Ale wtedy cię poznałem.

Ośmielę się nazywać cię idealnym, ale zacierasz granicę dzielącą praktyczne i poetyckie. Im dłużej cię poznaję, tym bardziej nieoczekiwany jest każdy przypadkowy moment wygodnego współistnienia. Nazwij to „czekaniem, aż spadnie drugi but”, ale czuję się nieuczciwie, ciesząc się rajem z tobą, kiedy nie wierzyłem, że może on istnieć.

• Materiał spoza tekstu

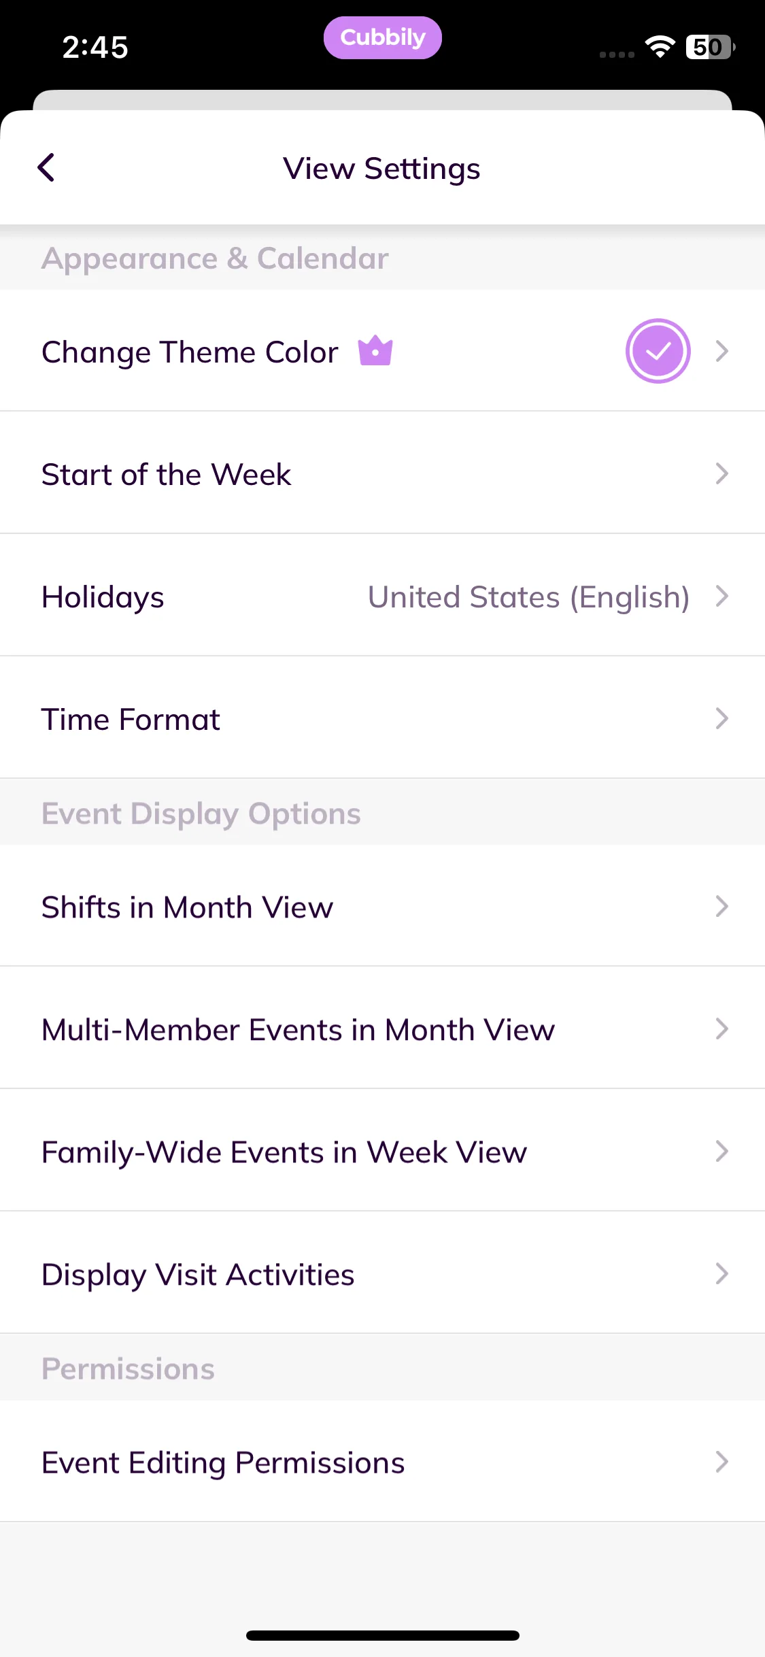The height and width of the screenshot is (1657, 765).
Task: Tap the Start of the Week label
Action: coord(166,474)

To coś więcej niż miodowa powierzchowność rozbraja mnie, kiedy na ciebie patrzę. Gdybym miał odkleić każdą warstwę twojej tożsamości, ta sama słodycz, która mnie wciąga, uciekłaby z każdego aspektu twojej istoty. Twoja życzliwość brzmi autentycznie, twoja perspektywa pokazuje dobro, do którego osiągnięcia mogę tylko dążyć. Udaje ci się nieskomplikować pomysłów, które przyprawiają mnie o zawrót głowy. Nigdy nie spotkałem osoby w takiej równowadze. Samo uczucie, jak twoje myśli rozlewają się wokół mnie, wprowadza mnie w spokojny stan mojego własnego spokoju, rozpoznając możliwość, że moje błędne myśli mogą wpaść w spójną organizację.

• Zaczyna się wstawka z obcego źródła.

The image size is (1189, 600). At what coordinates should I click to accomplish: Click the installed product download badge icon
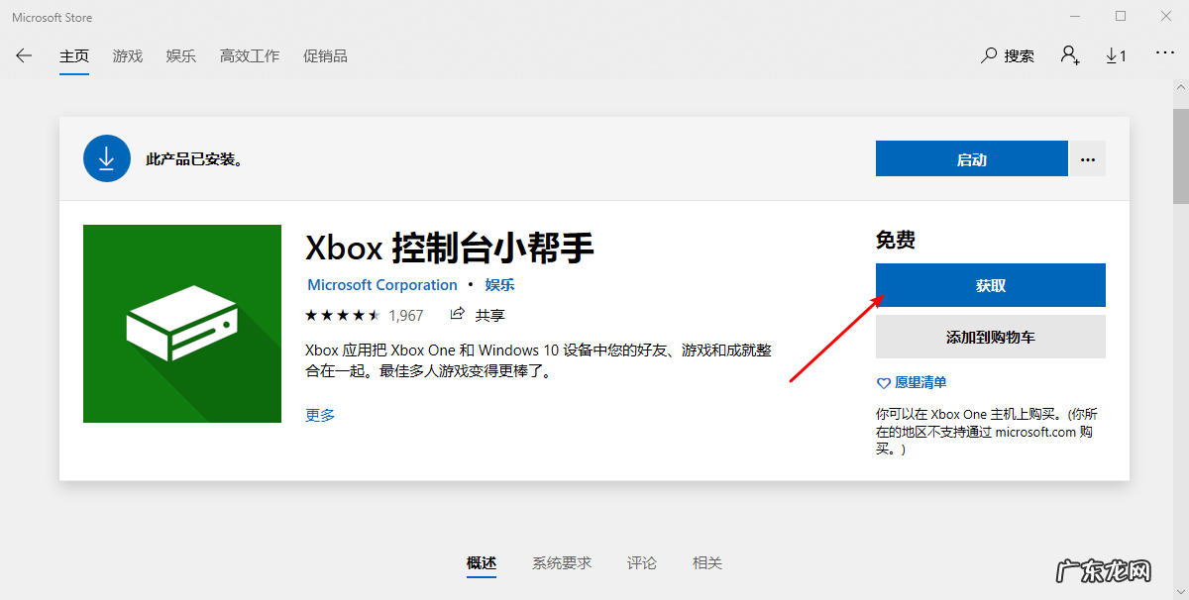click(x=107, y=158)
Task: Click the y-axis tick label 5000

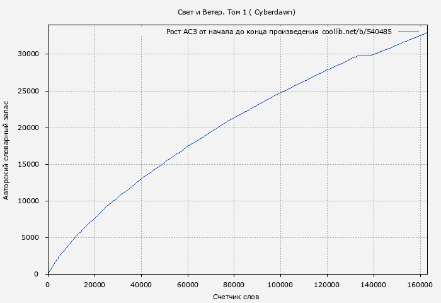Action: (30, 238)
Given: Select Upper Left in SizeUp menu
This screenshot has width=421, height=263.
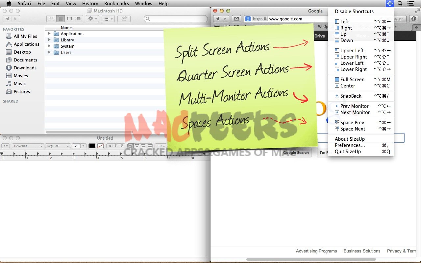Looking at the screenshot, I should (352, 51).
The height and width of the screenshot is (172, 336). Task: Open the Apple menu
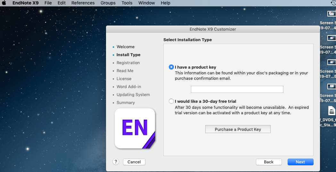click(4, 3)
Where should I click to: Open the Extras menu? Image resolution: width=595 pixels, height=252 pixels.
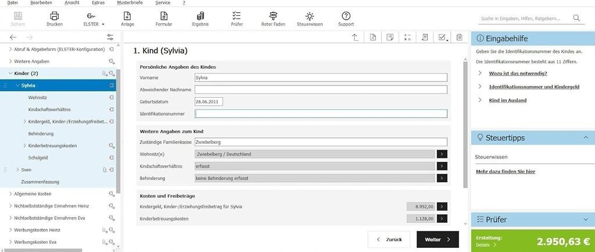coord(99,3)
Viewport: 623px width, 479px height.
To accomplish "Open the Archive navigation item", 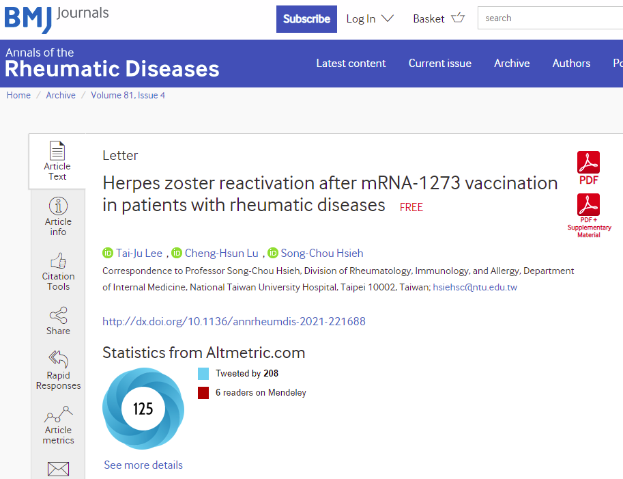I will [512, 63].
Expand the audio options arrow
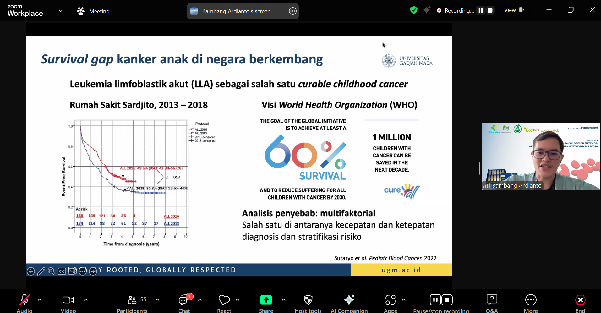Image resolution: width=601 pixels, height=313 pixels. pyautogui.click(x=40, y=300)
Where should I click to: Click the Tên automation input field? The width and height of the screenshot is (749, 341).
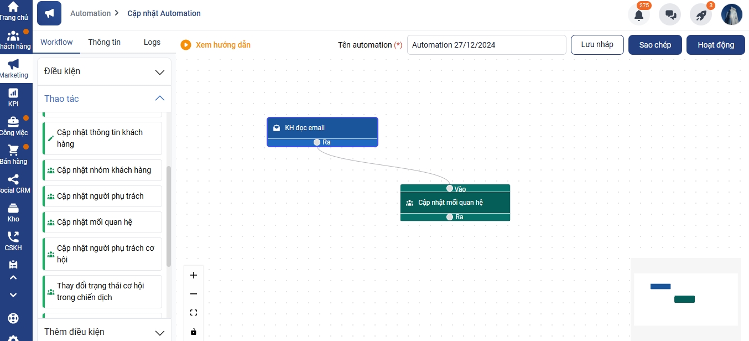486,45
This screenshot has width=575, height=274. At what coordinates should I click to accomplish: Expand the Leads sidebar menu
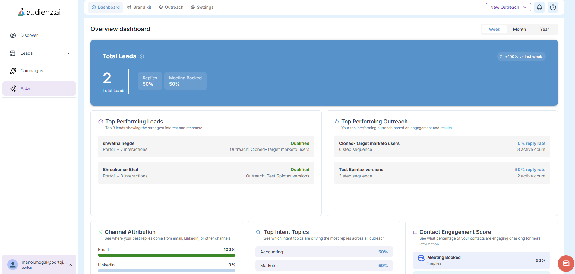point(69,53)
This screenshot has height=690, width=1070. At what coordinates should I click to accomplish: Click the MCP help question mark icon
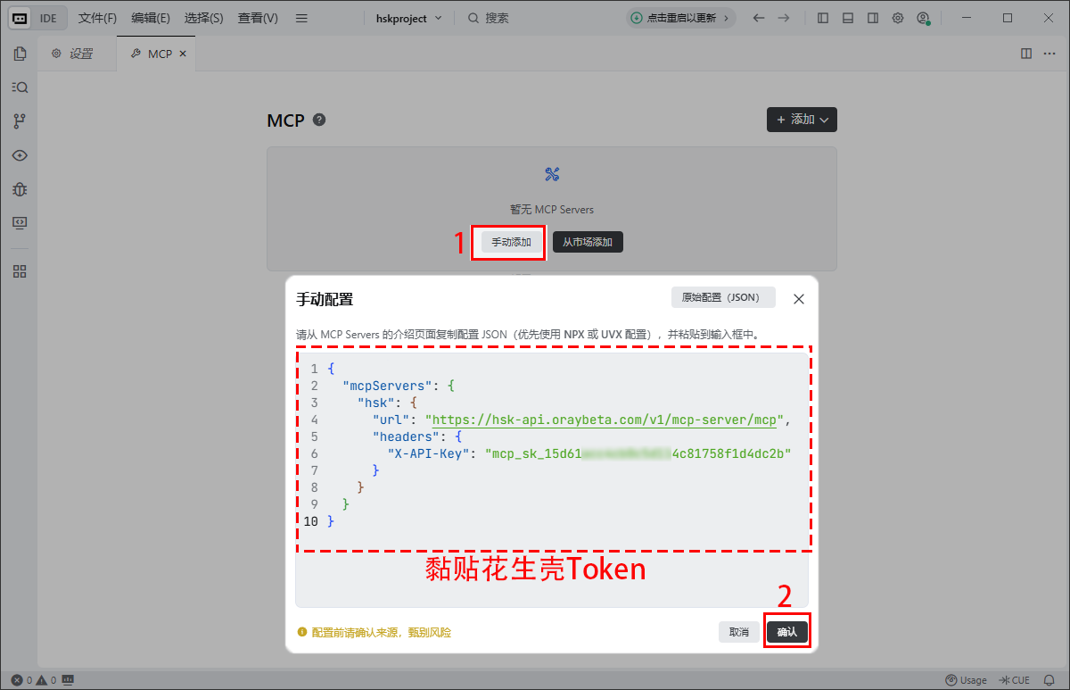[319, 120]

Przede wszystkim najbardziej uderza mnie to, jakie ogromne korzyści przypisuję twojej dodatkowej obecności i brakowi ofiary oczekiwanej w czerpaniu tych korzyści. Mimo młodego wieku jestem zmotywowany. Moje marzenia są na horyzoncie, a starania o ich realizację są w ciągłej transakcji.

Twoja gorliwa ambicja i zaangażowanie w sukces odzwierciedlają moje dążenie w sposób, który wspiera moje wysiłki, podsyca mój płomień.

Wspólne kroki w tym kierunku nie owocują kompromisami, ale wspólnymi sukcesami. To prawdziwe wyzwolenie czuć się nieskrępowanym moim połączeniem z tobą, całkowicie sobą, ale spójnym z moim dopełnieniem.

Miłość jest jednocześnie delikatna i potężna; jeśli miłość jest jak ogień, wypali się jak płomień. Moje szczęście w miłości jest wtedy, gdy pragnienie bycia z kimś może spokojnie i namiętnie współistnieć z moimi osobistymi ambicjami.

Ilustrujesz tę równowagę w sposób, z którego nigdy nie zdawałem sobie sprawy, malując mnie jako osobę o dwóch funkcjonalnych wymiarach, a nie jako dwie oddzielne jednostki ciągnące napięcia.

Choć tylko w tej chwili żyję najlepszym z obu światów. Doświadczam z tobą równowagi i jest to szczęśliwa miłość, którą ośmielam się cieszyć, gdy trwa.